Academics today labour under conditions of neoli-beralism, and universities increasingly operate like businesses where value is determined almost solely in terms of profitability and productivity. This reduction of the human condition to human capital (Valero, Mölbjerg Jörgensen, & Brunila 2019) is an important aspect of both Judith Butler's (2004, 2015) analysis of precarious life, as well as Isabel Lorey's (2016) understanding of precarity and precarisation as dimensions of neoliberal governmentality. For Butler in particular, precariousness refers to the vulnerability and interrelatedness of bodies. Our bodies are exposed to the possibility of violence, death and pain, and life is not sustainable without security, care and love (Taylor & Underwood 2019). Some bodies, though, are rendered more precarious and vulnerable than others through processes of social hierarchisation.
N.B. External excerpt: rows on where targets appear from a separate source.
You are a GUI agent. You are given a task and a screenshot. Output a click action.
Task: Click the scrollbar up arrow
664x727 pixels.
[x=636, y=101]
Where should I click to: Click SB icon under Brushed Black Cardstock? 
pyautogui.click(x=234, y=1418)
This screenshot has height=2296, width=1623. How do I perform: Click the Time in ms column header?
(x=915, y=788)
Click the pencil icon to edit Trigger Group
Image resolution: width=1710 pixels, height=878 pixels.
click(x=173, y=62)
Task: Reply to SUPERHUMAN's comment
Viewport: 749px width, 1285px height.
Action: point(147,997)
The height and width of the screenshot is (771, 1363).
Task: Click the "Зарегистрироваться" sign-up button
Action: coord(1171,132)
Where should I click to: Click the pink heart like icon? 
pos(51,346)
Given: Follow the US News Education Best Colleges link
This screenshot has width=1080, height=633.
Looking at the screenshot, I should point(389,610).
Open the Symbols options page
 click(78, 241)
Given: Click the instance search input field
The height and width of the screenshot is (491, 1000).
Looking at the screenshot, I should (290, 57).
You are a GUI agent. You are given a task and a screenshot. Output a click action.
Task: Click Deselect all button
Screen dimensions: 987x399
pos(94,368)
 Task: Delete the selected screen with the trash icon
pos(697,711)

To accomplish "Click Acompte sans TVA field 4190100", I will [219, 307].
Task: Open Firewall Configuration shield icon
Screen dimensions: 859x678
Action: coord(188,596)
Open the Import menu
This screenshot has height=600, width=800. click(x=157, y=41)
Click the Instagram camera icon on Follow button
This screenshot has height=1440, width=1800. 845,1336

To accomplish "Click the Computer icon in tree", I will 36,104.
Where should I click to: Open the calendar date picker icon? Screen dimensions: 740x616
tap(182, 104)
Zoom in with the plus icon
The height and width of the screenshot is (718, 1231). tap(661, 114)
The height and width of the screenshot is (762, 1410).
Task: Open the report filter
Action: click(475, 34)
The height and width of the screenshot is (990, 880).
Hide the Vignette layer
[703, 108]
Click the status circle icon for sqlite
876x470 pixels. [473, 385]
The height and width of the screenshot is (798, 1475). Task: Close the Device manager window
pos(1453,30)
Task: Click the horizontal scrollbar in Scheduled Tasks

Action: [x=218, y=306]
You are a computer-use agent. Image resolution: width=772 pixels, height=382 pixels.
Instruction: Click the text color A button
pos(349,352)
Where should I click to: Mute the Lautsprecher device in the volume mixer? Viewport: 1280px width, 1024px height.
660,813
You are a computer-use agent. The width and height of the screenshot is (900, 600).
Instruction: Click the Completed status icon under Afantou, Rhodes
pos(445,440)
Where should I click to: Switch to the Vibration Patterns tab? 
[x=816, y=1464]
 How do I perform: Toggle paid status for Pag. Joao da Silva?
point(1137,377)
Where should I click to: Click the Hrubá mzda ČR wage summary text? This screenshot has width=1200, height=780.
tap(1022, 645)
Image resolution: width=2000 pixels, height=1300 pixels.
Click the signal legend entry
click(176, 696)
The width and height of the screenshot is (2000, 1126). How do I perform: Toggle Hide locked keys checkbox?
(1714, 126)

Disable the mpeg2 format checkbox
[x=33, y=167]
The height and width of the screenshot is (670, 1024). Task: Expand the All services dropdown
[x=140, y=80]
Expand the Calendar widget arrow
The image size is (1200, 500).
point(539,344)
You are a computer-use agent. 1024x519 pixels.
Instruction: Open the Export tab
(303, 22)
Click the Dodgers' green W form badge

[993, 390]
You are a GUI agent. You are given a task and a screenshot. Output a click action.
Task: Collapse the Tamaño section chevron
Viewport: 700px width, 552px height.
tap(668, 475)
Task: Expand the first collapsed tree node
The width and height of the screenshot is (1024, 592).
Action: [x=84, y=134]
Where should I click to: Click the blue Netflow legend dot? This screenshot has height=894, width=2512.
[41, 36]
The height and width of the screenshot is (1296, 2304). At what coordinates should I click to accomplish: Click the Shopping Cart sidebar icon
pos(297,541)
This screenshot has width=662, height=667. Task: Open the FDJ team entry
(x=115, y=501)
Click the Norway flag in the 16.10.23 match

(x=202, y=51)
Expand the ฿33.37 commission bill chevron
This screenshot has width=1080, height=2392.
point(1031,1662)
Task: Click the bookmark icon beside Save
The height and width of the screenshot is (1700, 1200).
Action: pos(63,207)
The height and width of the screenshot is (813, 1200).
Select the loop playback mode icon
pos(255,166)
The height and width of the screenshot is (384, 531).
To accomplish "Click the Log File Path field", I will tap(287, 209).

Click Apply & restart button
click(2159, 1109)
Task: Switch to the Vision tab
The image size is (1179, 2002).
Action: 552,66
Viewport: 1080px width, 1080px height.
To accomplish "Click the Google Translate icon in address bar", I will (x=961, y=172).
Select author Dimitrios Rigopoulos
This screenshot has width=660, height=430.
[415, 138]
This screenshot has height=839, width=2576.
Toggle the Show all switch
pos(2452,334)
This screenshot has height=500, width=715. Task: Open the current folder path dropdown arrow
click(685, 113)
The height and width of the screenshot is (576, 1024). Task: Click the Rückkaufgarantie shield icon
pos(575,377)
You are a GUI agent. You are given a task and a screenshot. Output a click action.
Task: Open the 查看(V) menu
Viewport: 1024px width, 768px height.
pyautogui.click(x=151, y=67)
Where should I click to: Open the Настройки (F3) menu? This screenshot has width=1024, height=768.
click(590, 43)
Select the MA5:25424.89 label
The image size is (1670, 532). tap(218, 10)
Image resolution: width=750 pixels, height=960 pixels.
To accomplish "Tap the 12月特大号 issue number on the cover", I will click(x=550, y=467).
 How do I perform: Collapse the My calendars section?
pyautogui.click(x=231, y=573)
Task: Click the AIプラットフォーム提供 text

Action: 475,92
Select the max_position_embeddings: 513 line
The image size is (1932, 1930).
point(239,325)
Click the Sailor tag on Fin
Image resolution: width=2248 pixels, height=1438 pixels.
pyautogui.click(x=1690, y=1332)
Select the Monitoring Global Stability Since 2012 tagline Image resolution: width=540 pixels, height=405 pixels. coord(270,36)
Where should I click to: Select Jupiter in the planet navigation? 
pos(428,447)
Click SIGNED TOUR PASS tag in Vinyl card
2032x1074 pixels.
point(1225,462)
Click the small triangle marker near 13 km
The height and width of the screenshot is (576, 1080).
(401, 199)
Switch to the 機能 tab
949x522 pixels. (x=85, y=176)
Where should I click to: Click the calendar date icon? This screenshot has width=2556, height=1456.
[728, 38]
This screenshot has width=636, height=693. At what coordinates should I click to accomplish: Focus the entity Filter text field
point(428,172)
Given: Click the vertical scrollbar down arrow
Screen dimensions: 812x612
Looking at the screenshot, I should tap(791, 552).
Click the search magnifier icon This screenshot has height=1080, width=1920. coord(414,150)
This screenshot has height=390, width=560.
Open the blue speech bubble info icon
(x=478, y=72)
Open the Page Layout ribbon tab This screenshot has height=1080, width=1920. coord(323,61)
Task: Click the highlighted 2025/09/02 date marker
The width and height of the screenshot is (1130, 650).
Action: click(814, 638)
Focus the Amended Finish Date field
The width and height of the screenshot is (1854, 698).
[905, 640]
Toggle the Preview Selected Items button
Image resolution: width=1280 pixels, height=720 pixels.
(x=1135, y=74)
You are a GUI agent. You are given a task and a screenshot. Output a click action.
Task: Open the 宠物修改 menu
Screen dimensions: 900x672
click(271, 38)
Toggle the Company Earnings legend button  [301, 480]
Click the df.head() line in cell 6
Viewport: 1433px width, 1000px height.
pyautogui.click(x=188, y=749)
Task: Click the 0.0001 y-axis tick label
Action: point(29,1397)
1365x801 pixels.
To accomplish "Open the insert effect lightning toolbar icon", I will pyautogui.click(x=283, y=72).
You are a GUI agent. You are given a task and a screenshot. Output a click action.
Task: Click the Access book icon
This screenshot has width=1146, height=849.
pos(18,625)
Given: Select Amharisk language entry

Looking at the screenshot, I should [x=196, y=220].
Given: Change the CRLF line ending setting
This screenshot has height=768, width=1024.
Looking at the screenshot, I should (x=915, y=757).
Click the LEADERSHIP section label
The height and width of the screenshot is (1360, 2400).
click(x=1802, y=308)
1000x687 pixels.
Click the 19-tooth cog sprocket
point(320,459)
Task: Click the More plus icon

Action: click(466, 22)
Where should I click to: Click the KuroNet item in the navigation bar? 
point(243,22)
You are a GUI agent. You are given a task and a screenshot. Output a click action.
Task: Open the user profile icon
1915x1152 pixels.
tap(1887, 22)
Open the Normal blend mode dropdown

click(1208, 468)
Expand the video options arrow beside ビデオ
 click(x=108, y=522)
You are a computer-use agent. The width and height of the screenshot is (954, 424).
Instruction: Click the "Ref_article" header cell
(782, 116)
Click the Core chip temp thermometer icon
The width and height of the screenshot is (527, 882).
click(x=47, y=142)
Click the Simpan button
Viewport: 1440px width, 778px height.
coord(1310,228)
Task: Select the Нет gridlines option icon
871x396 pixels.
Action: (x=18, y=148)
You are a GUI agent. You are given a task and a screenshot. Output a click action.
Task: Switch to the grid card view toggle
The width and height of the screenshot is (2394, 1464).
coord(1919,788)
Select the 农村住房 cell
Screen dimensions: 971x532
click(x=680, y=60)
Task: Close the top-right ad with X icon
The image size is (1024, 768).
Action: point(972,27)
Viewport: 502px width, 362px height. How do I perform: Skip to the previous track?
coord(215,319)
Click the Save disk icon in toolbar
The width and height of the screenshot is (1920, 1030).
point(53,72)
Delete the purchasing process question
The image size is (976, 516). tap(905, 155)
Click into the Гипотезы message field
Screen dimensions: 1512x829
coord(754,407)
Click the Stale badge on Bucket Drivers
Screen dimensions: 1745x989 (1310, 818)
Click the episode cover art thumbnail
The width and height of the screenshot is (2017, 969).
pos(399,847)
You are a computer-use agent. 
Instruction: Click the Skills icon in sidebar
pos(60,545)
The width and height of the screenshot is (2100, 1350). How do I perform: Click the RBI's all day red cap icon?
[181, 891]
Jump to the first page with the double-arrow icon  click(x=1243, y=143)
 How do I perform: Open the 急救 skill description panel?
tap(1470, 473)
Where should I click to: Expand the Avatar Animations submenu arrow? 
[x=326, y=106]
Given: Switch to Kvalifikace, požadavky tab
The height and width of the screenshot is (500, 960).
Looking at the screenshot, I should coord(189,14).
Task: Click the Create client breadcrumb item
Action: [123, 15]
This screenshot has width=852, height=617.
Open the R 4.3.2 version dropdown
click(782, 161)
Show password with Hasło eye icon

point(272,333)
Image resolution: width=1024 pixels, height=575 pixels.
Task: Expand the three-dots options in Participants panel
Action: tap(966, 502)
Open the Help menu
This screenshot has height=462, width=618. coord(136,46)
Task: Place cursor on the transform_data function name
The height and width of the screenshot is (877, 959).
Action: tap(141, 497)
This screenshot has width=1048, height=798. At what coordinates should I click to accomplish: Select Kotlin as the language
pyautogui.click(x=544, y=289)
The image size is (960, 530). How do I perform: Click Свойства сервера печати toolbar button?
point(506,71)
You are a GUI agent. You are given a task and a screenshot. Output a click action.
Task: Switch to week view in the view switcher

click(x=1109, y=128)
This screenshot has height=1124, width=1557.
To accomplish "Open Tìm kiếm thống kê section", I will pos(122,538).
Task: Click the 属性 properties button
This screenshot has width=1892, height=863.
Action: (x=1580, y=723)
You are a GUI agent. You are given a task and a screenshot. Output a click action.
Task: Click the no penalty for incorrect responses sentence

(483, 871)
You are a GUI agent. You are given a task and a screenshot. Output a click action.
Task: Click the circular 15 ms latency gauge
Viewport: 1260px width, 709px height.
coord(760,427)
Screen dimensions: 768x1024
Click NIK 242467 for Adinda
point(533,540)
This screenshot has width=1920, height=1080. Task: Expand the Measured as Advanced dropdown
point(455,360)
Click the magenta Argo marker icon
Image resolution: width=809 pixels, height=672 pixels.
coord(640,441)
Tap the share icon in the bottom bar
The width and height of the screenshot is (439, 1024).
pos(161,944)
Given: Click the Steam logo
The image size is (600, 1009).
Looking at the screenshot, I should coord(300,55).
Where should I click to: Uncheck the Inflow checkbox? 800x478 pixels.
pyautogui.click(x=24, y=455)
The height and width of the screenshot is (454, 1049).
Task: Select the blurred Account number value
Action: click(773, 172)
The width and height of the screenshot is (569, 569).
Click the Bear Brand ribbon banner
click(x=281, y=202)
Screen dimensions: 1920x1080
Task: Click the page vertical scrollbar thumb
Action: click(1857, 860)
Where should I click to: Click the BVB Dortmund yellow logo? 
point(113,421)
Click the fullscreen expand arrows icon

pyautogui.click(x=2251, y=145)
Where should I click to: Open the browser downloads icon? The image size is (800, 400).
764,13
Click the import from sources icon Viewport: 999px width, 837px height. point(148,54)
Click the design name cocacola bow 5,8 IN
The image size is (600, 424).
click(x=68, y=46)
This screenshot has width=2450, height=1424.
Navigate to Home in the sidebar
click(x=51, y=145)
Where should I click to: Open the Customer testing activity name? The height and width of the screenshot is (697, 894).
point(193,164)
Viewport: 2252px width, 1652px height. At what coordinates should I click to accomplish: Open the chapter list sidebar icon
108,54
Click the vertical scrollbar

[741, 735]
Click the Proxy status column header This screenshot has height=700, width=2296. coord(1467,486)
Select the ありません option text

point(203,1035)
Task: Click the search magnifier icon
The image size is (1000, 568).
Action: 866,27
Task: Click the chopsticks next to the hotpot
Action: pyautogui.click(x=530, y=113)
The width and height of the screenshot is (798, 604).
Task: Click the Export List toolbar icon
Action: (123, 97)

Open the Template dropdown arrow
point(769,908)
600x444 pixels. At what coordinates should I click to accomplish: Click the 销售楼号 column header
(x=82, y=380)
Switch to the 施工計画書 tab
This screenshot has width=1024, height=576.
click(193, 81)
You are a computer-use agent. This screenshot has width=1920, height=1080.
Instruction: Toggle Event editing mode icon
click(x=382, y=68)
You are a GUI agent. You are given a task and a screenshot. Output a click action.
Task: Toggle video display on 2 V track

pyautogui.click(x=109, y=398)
In the neoliberal university context, precarity manifests in managerial regimes, characterised by a paradoxical style of governance: governing the social through material and subjective insecurity (Pérez & Montoya 2018). A work environment characterised by affects of insufficiency, non-relationality, competitiveness, individualism, isolation and very often anxiety, such as found in the contemporary South African university, results in a process of affective subjectivation suitable for neoliberal managerialism to function optimally. The neoliberal machine hence operates with and through precarity (Pérez & Montoya 2018), creating nonrelational subjectivities always on the verge of a collective nervous breakdown. Against this background, we argue that the task of critical theory today is to think beyond diagnostic terms, towards possible forms of resistance that don't only exist outside of the neoliberal context, but that are perhaps made possible by the neoliberal ethos itself. This paper, a performative text, takes the form of a dialogue located in the authors' experiences at two South African university campuses. Thinking with rather than just against precarity, we experiment performatively, exploring the everyday contradictions and fault lines from where resistant forms of subjectivity might emerge, or from where an undoing of neoliberal governmentality might be imagined. Even if just as a slightly nervous breakthrough.

Keywords : higher education; neoliberalism; governmentality; performativity; Guattari; Foucault.